Exercise data: Begin

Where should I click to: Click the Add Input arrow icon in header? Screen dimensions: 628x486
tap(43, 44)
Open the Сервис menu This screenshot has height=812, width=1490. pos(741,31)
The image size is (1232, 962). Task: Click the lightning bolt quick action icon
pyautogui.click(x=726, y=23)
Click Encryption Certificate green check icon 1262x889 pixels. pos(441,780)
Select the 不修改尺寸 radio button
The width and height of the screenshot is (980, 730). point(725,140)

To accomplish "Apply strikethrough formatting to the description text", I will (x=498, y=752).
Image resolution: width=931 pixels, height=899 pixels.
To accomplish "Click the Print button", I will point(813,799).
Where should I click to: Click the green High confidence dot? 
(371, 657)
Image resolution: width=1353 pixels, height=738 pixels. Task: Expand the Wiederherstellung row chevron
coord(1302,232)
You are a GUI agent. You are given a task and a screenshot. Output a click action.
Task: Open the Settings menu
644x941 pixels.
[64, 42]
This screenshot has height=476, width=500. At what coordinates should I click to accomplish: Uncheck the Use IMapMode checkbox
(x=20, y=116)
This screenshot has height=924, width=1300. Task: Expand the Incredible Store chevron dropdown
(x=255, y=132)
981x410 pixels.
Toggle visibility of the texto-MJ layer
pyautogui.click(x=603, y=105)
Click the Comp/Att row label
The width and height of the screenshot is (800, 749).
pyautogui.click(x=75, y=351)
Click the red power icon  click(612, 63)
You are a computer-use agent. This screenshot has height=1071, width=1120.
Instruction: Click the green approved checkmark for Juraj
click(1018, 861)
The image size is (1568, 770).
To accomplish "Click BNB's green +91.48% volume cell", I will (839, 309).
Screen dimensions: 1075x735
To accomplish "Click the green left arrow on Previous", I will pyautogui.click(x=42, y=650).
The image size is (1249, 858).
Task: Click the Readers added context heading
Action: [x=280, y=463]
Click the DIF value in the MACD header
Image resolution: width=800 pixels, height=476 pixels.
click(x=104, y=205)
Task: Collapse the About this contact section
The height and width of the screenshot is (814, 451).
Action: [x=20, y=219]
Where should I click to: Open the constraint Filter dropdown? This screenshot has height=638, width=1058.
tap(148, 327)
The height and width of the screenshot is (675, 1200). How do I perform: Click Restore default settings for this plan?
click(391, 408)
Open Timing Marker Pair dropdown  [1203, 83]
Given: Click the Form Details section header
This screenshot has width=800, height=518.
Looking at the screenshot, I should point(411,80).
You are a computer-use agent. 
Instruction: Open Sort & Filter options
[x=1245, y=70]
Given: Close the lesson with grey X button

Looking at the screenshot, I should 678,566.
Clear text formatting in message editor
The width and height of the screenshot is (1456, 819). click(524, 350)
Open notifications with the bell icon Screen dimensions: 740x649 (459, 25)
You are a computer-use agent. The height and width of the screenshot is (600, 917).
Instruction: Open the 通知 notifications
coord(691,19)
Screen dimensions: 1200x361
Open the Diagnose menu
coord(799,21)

Exercise data: End

Every line above should be reproduced precisely.

**Your response:**
Where should I click to: Click the Add Input arrow icon in header? Screen dimensions: 628x486
tap(43, 44)
Open the Сервис menu This screenshot has height=812, width=1490. pos(741,31)
The image size is (1232, 962). Task: Click the lightning bolt quick action icon
pyautogui.click(x=726, y=23)
Click Encryption Certificate green check icon 1262x889 pixels. pos(441,780)
Select the 不修改尺寸 radio button
The width and height of the screenshot is (980, 730). point(725,140)

To accomplish "Apply strikethrough formatting to the description text", I will (x=498, y=752).
Image resolution: width=931 pixels, height=899 pixels.
To accomplish "Click the Print button", I will point(813,799).
Where should I click to: Click the green High confidence dot? 
(371, 657)
Image resolution: width=1353 pixels, height=738 pixels. Task: Expand the Wiederherstellung row chevron
coord(1302,232)
You are a GUI agent. You are given a task and a screenshot. Output a click action.
Task: Open the Settings menu
644x941 pixels.
[64, 42]
This screenshot has height=476, width=500. At what coordinates should I click to accomplish: Uncheck the Use IMapMode checkbox
(x=20, y=116)
This screenshot has height=924, width=1300. Task: Expand the Incredible Store chevron dropdown
(x=255, y=132)
981x410 pixels.
Toggle visibility of the texto-MJ layer
pyautogui.click(x=603, y=105)
Click the Comp/Att row label
The width and height of the screenshot is (800, 749).
pyautogui.click(x=75, y=351)
Click the red power icon  click(612, 63)
You are a computer-use agent. This screenshot has height=1071, width=1120.
Instruction: Click the green approved checkmark for Juraj
click(1018, 861)
The image size is (1568, 770).
To accomplish "Click BNB's green +91.48% volume cell", I will (839, 309).
Screen dimensions: 1075x735
To accomplish "Click the green left arrow on Previous", I will pyautogui.click(x=42, y=650).
The image size is (1249, 858).
Task: Click the Readers added context heading
Action: [x=280, y=463]
Click the DIF value in the MACD header
Image resolution: width=800 pixels, height=476 pixels.
click(x=104, y=205)
Task: Collapse the About this contact section
The height and width of the screenshot is (814, 451).
Action: [x=20, y=219]
Where should I click to: Open the constraint Filter dropdown? This screenshot has height=638, width=1058.
tap(148, 327)
The height and width of the screenshot is (675, 1200). How do I perform: Click Restore default settings for this plan?
click(391, 408)
Open Timing Marker Pair dropdown  [1203, 83]
Given: Click the Form Details section header
This screenshot has width=800, height=518.
Looking at the screenshot, I should point(411,80).
You are a computer-use agent. 
Instruction: Open Sort & Filter options
[x=1245, y=70]
Given: Close the lesson with grey X button

Looking at the screenshot, I should 678,566.
Clear text formatting in message editor
The width and height of the screenshot is (1456, 819). click(524, 350)
Open notifications with the bell icon Screen dimensions: 740x649 (459, 25)
You are a computer-use agent. The height and width of the screenshot is (600, 917).
Instruction: Open the 通知 notifications
coord(691,19)
Screen dimensions: 1200x361
Open the Diagnose menu
coord(799,21)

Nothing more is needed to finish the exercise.